___ Data for this task
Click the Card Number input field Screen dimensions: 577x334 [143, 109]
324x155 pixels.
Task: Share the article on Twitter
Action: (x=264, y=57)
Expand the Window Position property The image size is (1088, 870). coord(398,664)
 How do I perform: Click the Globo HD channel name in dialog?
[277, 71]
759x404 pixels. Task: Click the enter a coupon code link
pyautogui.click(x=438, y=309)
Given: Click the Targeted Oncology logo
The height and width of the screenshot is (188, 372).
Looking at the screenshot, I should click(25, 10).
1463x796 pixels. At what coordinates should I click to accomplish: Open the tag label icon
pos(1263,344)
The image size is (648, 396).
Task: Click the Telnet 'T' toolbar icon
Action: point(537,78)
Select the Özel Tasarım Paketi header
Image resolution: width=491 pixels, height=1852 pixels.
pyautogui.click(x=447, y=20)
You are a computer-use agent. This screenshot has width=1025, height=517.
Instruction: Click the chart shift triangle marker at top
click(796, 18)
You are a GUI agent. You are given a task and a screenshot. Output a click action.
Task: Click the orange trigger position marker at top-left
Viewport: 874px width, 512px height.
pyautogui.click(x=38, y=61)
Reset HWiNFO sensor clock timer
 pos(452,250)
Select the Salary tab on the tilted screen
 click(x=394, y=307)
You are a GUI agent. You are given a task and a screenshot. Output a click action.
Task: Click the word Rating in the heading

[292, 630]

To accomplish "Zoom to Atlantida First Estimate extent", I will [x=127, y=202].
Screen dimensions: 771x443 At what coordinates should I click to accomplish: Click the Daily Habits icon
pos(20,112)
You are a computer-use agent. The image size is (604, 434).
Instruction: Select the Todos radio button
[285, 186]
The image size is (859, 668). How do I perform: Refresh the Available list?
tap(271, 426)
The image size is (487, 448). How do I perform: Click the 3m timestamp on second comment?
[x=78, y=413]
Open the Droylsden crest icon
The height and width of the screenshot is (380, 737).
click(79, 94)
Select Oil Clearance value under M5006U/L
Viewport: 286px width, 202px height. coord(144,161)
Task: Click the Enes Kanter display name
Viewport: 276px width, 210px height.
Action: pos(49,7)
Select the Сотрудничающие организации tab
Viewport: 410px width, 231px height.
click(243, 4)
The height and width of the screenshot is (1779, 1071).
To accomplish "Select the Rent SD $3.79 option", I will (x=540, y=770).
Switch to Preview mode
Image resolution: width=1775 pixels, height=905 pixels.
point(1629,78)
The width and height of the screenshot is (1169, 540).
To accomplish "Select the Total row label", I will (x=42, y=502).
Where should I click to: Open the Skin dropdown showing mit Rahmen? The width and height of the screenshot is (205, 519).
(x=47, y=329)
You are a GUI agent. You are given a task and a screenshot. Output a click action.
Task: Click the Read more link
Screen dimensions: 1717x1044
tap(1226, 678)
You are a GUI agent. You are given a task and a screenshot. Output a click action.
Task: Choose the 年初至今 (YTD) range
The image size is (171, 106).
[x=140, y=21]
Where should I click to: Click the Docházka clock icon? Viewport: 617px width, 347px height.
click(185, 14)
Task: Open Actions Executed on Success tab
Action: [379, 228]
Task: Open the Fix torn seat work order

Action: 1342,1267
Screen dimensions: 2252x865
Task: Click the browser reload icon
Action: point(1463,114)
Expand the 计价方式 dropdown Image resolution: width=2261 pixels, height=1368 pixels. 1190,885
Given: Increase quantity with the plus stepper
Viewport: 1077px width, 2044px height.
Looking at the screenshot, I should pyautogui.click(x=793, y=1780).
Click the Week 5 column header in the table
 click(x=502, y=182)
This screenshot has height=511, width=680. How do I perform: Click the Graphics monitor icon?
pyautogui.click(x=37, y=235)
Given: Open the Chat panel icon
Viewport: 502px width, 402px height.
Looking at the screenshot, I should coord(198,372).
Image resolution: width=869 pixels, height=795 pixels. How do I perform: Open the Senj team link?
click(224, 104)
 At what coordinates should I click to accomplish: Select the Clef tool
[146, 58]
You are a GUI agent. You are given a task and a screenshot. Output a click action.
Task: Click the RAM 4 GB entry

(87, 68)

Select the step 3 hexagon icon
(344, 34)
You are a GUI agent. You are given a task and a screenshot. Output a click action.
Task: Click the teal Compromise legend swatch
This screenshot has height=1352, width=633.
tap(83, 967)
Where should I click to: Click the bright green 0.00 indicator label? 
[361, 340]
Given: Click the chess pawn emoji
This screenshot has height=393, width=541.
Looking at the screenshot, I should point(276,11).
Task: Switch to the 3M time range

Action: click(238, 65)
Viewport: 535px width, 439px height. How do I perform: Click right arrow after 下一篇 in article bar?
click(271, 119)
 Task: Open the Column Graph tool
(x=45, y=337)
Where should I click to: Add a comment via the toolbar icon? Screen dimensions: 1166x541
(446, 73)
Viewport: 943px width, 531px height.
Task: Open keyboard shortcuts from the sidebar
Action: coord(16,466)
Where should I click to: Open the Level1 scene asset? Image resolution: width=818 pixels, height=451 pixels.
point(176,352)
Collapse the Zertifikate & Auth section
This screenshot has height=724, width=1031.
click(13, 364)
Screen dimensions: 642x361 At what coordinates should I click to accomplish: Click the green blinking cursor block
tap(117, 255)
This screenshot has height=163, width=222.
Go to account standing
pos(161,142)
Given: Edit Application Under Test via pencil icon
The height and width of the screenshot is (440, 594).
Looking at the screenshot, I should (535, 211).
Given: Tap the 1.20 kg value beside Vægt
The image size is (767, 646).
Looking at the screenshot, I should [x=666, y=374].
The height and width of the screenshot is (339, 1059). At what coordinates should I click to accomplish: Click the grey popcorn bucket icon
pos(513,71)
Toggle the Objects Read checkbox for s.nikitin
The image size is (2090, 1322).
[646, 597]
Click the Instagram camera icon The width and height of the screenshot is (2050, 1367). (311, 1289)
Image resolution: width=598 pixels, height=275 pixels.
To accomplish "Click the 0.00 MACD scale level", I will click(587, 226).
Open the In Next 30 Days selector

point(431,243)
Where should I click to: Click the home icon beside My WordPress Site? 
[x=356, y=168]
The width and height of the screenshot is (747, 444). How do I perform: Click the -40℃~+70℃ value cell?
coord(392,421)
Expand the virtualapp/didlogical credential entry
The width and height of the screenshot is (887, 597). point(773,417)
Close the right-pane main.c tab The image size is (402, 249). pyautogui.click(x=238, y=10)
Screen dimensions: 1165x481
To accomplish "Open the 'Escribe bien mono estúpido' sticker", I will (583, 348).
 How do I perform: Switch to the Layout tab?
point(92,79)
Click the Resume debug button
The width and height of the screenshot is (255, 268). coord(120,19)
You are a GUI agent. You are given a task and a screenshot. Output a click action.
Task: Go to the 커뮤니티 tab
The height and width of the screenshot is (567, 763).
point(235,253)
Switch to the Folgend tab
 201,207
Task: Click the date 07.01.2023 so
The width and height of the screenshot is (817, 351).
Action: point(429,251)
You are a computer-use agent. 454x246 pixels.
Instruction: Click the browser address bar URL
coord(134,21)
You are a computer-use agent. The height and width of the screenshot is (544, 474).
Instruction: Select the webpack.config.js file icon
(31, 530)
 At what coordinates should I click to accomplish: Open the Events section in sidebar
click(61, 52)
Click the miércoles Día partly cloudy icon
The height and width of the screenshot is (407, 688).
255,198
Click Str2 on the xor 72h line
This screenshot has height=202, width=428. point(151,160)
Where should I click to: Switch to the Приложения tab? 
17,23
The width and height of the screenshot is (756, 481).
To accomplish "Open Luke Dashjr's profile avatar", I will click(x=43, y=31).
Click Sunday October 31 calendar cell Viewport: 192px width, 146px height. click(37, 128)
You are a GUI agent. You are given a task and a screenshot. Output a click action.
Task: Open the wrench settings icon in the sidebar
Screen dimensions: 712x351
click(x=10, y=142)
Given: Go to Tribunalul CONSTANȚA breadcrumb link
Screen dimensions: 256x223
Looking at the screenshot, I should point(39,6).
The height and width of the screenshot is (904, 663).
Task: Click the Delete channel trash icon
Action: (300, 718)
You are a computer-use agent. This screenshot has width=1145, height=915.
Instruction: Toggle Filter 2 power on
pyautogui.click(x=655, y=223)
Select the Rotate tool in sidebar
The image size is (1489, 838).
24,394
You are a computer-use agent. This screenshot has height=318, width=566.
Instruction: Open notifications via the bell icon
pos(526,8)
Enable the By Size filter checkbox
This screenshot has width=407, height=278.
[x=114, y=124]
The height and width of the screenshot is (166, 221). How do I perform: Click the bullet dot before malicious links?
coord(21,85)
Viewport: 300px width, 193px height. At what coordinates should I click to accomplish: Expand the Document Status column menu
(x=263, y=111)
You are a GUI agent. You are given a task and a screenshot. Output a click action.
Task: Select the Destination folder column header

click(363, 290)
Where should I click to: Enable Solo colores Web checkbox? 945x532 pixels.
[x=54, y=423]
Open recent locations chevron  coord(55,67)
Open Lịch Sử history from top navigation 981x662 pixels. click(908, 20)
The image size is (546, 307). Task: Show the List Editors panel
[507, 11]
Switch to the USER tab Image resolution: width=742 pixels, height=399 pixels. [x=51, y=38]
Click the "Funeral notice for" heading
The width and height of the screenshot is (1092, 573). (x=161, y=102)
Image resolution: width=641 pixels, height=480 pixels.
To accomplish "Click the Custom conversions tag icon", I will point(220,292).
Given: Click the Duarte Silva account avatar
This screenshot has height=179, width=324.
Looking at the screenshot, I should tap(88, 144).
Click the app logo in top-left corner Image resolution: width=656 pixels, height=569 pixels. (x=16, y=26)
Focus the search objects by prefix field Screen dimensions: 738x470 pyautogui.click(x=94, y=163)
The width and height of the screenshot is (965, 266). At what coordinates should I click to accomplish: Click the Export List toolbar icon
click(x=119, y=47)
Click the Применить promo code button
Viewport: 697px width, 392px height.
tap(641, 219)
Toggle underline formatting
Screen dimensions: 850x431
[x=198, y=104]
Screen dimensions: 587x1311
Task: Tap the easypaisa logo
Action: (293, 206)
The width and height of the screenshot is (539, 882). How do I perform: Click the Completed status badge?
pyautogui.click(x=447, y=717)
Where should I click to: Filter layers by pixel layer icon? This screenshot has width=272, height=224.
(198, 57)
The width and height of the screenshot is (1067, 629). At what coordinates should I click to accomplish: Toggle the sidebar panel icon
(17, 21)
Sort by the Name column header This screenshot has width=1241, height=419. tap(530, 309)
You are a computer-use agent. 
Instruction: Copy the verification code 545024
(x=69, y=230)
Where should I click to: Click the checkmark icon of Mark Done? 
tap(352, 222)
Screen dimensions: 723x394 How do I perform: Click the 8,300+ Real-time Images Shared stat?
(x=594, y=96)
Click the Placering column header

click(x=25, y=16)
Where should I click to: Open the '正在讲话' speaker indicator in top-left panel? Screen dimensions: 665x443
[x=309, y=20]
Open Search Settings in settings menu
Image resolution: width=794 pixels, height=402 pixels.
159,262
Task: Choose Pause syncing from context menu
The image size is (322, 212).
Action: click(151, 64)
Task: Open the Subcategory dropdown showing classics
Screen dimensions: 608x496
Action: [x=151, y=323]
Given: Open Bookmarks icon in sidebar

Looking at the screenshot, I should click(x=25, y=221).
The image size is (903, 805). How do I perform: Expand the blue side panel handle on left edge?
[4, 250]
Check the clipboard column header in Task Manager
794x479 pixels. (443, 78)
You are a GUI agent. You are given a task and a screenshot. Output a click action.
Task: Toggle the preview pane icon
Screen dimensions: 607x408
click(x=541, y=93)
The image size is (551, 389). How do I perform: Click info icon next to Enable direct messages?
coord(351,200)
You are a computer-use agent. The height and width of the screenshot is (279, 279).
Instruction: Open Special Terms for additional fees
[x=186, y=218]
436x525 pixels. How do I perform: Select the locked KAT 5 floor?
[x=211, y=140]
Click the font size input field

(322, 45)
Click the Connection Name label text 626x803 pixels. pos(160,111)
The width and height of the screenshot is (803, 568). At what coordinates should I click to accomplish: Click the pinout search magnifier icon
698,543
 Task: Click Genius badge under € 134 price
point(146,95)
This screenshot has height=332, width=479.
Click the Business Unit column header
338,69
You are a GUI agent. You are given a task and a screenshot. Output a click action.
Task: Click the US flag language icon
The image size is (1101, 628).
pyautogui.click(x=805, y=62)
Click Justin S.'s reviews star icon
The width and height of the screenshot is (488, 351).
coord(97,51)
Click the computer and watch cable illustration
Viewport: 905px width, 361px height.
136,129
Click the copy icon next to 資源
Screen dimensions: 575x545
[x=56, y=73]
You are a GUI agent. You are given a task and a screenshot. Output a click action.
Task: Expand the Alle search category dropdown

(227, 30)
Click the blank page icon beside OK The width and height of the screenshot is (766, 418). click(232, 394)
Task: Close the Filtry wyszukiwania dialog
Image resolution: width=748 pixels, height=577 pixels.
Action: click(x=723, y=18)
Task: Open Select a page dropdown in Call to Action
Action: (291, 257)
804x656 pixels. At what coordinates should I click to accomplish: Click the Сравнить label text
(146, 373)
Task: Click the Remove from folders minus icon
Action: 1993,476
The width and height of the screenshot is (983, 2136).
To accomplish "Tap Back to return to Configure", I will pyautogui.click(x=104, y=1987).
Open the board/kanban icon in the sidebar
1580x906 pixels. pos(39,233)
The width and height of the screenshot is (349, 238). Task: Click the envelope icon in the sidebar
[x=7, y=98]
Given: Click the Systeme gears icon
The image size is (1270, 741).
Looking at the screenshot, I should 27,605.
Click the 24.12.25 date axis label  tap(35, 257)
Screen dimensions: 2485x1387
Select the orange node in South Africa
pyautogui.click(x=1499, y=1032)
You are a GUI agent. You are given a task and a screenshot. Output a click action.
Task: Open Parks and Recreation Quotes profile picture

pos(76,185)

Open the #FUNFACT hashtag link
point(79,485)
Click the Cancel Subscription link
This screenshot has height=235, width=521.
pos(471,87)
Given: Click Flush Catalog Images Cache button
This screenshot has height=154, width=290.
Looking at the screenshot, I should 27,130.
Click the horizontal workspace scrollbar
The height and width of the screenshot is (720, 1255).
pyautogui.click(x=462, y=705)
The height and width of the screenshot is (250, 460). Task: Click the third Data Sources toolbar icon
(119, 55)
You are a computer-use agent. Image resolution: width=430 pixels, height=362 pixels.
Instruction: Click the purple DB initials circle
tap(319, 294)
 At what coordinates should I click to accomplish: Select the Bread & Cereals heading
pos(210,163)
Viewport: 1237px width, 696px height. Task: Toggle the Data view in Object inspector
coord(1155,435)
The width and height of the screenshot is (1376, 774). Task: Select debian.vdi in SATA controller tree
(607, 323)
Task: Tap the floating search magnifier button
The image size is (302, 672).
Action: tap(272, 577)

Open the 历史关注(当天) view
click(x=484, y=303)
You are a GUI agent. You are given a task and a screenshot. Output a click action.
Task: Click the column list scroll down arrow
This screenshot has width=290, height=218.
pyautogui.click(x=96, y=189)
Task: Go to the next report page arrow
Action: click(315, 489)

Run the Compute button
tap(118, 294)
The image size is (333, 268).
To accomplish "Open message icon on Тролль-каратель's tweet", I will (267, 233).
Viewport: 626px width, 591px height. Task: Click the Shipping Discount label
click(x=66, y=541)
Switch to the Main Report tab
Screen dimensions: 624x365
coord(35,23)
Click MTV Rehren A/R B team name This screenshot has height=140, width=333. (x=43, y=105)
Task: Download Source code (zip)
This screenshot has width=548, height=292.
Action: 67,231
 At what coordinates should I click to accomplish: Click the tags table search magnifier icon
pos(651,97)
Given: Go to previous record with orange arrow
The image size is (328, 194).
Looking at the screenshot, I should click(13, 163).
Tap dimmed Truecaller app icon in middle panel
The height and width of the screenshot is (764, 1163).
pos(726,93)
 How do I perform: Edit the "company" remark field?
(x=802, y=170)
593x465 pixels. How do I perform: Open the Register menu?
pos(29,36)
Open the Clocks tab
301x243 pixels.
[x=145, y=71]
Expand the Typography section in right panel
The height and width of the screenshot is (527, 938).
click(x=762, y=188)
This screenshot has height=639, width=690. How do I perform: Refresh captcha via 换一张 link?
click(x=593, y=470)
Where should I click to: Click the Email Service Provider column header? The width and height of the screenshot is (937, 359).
______
_Aim of the task_
Please repeat everything in the lines from the one containing "Select the Salary tab on the tilted screen" down to the one containing "will [x=127, y=202].", keeping both of those lines.

_Output of the exercise_
Select the Salary tab on the tilted screen
 click(x=394, y=307)
You are a GUI agent. You are given a task and a screenshot. Output a click action.
Task: Click the word Rating in the heading

[292, 630]

To accomplish "Zoom to Atlantida First Estimate extent", I will [x=127, y=202].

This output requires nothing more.